Overview
Component Overview
Kubernetes' scheduling logic operates based on the Pod's Request. The schedulable resources on the node are occupied by the Pod's Request amount and cannot free up. The native node dedicated scheduler is a scheduling plugin developed by Tencent Kubernetes Engine (TKE) based on the native Kube-scheduler Extender mechanism of Kubernetes, which can virtually magnify the capacity of the node, resolving the issue of the node's resources being occupied while maintaining a low utilization rate.

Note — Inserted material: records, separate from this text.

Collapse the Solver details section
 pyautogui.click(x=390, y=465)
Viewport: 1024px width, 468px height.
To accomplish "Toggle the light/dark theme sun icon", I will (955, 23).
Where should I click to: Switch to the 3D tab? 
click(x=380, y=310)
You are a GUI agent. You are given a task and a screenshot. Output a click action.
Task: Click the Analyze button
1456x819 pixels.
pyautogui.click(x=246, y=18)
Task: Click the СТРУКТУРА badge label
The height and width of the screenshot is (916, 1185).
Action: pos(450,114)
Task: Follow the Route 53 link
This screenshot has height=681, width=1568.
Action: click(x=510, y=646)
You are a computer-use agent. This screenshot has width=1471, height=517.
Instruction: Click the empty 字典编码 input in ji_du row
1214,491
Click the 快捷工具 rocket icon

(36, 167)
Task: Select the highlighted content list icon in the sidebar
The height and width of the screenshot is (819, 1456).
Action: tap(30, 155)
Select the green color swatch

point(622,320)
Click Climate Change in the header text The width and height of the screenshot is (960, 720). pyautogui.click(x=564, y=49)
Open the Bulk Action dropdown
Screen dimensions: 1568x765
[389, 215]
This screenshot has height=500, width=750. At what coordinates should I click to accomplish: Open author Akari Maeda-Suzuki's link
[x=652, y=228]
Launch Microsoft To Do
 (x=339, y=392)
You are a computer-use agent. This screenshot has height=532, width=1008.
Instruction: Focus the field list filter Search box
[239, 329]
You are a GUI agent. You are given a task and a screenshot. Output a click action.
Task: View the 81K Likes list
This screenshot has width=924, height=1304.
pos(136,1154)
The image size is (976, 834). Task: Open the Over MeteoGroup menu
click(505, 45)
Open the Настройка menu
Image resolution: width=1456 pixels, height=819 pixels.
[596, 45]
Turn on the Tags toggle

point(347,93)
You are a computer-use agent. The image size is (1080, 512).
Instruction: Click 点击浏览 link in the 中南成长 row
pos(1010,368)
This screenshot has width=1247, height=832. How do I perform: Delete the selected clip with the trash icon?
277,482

Kubernetes objects deployed in a cluster
|
crane-scheduler-controller | Deployment | Each instance is endowed with 200m CPU and 200Mi memory, totaling one instance | kube-system |
crane-descheduler | Deployment | Each instance is endowed with 200m CPU and 200Mi memory, totaling one instance | kube-system |
crane-scheduler | Deployment | Each instance is endowed with 200m CPU and 200Mi memory, totaling three instances | kube-system |
crane-scheduler-controller | Service | - | kube-system |
crane-scheduler | Service | - | kube-system |
crane-scheduler | ClusterRole | - | kube-system |
crane-descheduler | ClusterRole | - | kube-system |
crane-scheduler | ClusterRoleBinding | - | kube-system |
crane-descheduler | ClusterRoleBinding | - | kube-system |
crane-scheduler-policy | ConfigMap | - | kube-system |
crane-descheduler-policy | ConfigMap | - | kube-system |
ClusterNodeResourcePolicy | CRD | - | - |
CraneSchedulerConfiguration | CRD | - | - |
NodeResourcePolicy | CRD | - | - |
crane-scheduler-controller-mutating-webhook | MutatingWebhookConfiguration | - | - |
Application Scenarios
Scenario 1: Resolving the issue of high node box rate but low utilization
Note:
The fundamental concepts are as follows.
Box Rate: It refers to the ratio of the sum of Requests of all Pods on a node to the actual specifications of the node.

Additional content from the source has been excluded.